Where to download real world invoices for practice?

Hello! I want to practice document understanding. Anybody knows where I can download a large number(50+) of Invoices (POs would be better) to do a “dummy” project on my own? Thanks

Hi @Ricardo_Aparicio,

I do not have a concrete answer for this. Much like any other fields of study, to get real life data is next to impossible. Especially for invoices and purchase orders merely due to company policies.

All intelligent document parsing suppliers (ML based) rely on your data having the three "V"s
Velocity : Rate at which your data / new data is ingested (so that the model can be retrained)
Variety : The variety in your data, such that the algorithm learns more patterns and unseen data during the learning phase, so as to avoid errors in production
Volume : The model can make some statistical significant metrics and to plan scaling your data pipeline.
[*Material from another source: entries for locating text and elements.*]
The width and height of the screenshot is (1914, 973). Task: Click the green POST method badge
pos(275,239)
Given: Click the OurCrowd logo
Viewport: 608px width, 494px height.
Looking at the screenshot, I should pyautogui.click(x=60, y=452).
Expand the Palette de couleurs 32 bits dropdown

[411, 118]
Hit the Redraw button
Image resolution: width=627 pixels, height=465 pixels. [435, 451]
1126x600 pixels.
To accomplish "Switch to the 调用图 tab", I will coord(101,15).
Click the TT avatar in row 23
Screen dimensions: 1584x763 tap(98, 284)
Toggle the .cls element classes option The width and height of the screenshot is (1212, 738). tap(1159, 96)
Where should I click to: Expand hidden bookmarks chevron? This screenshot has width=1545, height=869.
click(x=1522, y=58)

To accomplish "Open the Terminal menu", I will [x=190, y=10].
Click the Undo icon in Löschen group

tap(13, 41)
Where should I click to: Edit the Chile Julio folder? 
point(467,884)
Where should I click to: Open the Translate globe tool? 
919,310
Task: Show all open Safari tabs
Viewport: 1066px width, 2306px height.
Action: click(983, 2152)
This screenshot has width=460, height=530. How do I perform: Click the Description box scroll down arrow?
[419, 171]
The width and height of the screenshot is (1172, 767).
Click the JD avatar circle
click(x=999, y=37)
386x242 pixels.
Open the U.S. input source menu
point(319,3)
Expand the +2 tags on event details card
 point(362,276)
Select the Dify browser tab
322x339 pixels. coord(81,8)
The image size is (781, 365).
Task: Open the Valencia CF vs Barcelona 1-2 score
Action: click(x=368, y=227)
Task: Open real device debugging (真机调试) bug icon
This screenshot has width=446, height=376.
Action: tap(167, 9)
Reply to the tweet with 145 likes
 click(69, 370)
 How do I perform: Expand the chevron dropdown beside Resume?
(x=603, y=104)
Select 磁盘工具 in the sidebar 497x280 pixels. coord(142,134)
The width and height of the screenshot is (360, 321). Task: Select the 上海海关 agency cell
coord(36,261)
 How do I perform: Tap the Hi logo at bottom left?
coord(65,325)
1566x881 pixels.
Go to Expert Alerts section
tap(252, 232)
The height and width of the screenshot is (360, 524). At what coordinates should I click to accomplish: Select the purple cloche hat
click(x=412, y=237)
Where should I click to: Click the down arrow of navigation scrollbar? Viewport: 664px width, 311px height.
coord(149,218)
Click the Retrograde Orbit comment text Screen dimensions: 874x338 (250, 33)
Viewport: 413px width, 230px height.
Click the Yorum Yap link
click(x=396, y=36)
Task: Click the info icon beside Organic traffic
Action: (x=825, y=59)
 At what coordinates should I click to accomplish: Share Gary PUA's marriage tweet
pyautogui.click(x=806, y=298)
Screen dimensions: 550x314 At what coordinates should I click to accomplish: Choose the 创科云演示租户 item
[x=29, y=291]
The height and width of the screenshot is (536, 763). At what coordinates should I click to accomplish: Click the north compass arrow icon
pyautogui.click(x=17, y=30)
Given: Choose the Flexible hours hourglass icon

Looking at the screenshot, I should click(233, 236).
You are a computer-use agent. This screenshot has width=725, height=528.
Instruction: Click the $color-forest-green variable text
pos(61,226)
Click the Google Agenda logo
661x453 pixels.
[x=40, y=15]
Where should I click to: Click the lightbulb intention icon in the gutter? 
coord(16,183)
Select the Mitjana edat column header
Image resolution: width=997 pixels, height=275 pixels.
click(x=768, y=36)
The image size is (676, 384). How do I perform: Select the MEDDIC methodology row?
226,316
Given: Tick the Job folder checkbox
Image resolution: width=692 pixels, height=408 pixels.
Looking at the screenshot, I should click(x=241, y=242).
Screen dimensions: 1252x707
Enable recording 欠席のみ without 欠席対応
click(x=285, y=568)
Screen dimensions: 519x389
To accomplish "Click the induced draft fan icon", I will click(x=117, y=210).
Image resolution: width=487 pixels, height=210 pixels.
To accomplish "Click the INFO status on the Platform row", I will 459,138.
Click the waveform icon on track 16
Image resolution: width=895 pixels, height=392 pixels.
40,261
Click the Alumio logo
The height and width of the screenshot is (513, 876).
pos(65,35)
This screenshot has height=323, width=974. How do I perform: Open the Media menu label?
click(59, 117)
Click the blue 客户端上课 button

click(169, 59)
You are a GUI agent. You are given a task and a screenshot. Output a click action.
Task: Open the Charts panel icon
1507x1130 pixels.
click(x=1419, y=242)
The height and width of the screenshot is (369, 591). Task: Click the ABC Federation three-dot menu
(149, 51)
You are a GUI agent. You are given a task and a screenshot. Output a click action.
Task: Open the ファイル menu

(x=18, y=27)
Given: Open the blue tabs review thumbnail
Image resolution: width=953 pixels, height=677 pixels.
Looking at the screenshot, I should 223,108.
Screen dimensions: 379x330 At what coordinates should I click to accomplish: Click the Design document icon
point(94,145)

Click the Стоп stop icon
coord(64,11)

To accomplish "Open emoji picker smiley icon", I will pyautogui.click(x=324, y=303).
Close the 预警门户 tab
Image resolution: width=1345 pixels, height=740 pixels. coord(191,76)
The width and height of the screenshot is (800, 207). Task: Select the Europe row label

Sadly, the only place you get the above three is in a real-life project.

You can try to build your own synthetic data by using open source tools to create invoices, for example : GitHub - Invoiced/invoice-generator-api: A free API for generating invoice PDFs and e-Invoices.

But remember that your model is then not realistic as it does not satisfy the “Variety” requirement. It may or may not know what it is parsing the next time a new invoice is given to it. It will try, but with low success rate.

Please do post how you went about this issue and if you find some sources, please do post them in this thread. I am sure there are many more who are facing the same challenge.

Goodluck!